Ethiopia’s experience strengthening domestic financing for family planning and maternal child health commodities
Ethiopia faces declining donor funding for family planning and maternal, newborn, and child health (MNCH) commodities, requiring a larger domestic role in financing and procurement. The threat of decreased funding for essential commodities prompted a discussion about sustainable financing and an effort to prioritize which services and commodities should continue to be provided free of charge. The MOH convened a technical working group (TWG) to identify the commodities to prioritize for domestic funding and to identify sustainable sources of financing. The TWG analyzed commodity needs with facilitation support from the Accelerator. This informed priority-setting, decisions about trade-offs and ultimately a consensus on which commodities the government would fund from domestic sources.

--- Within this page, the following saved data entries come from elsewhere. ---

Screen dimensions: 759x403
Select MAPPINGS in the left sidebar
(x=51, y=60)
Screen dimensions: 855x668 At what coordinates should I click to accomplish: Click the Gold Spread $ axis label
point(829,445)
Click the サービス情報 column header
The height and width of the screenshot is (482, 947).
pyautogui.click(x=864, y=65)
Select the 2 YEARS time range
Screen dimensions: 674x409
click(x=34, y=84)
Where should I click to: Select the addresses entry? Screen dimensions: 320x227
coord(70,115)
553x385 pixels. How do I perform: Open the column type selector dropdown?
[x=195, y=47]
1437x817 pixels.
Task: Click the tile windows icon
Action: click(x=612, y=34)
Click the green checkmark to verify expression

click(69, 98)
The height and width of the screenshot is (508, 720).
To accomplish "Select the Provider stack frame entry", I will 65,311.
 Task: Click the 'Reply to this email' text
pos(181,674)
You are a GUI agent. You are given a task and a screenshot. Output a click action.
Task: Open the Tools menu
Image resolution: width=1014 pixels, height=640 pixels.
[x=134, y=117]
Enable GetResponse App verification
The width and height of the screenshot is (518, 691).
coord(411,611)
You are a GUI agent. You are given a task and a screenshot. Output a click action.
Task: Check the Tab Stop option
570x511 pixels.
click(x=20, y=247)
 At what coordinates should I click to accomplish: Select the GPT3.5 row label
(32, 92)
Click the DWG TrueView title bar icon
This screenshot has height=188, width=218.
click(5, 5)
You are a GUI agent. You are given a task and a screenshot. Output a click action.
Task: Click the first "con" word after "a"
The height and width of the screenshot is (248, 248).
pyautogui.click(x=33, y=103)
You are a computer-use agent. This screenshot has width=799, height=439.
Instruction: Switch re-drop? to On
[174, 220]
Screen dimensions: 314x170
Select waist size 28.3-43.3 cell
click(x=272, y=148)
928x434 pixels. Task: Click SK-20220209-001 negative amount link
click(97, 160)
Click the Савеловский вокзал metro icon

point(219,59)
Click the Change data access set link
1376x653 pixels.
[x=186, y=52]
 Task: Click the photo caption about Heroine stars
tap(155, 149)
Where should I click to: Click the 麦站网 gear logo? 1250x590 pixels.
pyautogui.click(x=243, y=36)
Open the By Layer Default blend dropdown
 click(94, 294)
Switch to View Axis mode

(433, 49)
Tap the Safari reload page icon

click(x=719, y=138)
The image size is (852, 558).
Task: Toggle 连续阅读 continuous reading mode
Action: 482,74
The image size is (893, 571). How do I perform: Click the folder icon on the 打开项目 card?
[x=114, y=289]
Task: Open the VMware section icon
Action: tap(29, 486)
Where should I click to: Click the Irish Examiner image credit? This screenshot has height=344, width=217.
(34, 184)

Key resource from Ethiopia’s experience
Georgia’s experience adding rehabilitation to its essential health benefits package
Georgia recognized the need for greater access to rehabilitation services amid a limited supply of outpatient rehabilitation facilities, health workers and standards of care. This unmet demand rose on the country’s health agenda following the World Health Organization’s 2021 report on rehabilitation, which galvanized political commitment to provide these services for high-need populations. Georgia’s Ministry of Health initiated a process to add outpatient rehabilitation services to its benefits package, with the Accelerator providing support to sensitize policymakers and provide evidence on the need for rehabilitation services to improve productivity and quality of life for all (not just the disabled) and the value-for-money from doing so — adding rehabilitation services also increases the value of other health investments. Consensus was reached on a prioritized list of services to be gradually introduced, starting with rehabilitation for spinal cord injuries and stroke. The Accelerator further supported the costing and budget impact analysis for the new package using benchmarked payment rates for comparable services in Estonia.
Key resource from Georgia’s experience
Ghana’s experience expanding essential benefits to include health promotion and prevention services
Ghana’s “UHC Roadmap” prioritized health promotion and prevention, but the benefits initially included in the National Health Insurance Scheme (NHIS) were largely curative. So the country aimed to prioritize a health promotion and prevention benefits package (HPPBP) to add to NHIS benefits. Ghana was also working to scale up primary care networks (“networks of practice”) and link them to financing from NHIS, which required clarifying which services the networks would provide and how to pay providers to deliver them. The Accelerator helped facilitate the process of designing the HPPBP (as a subset of the Essential Health Services Package) and analytics to operationalize it. Due to NHIS concerns, the full package will not be offered immediately, but rather, a short-term strategy will start by providing a small subset of the 68 services identified for the HPPBP covered through an “annual health check.” Part of the annual health check package will be piloted nationally and paid for by the NHIS through a new payment mechanism. Stakeholders will learn from this experience and determine how more HPPBP can be offered to the population through NHIS benefits expansion.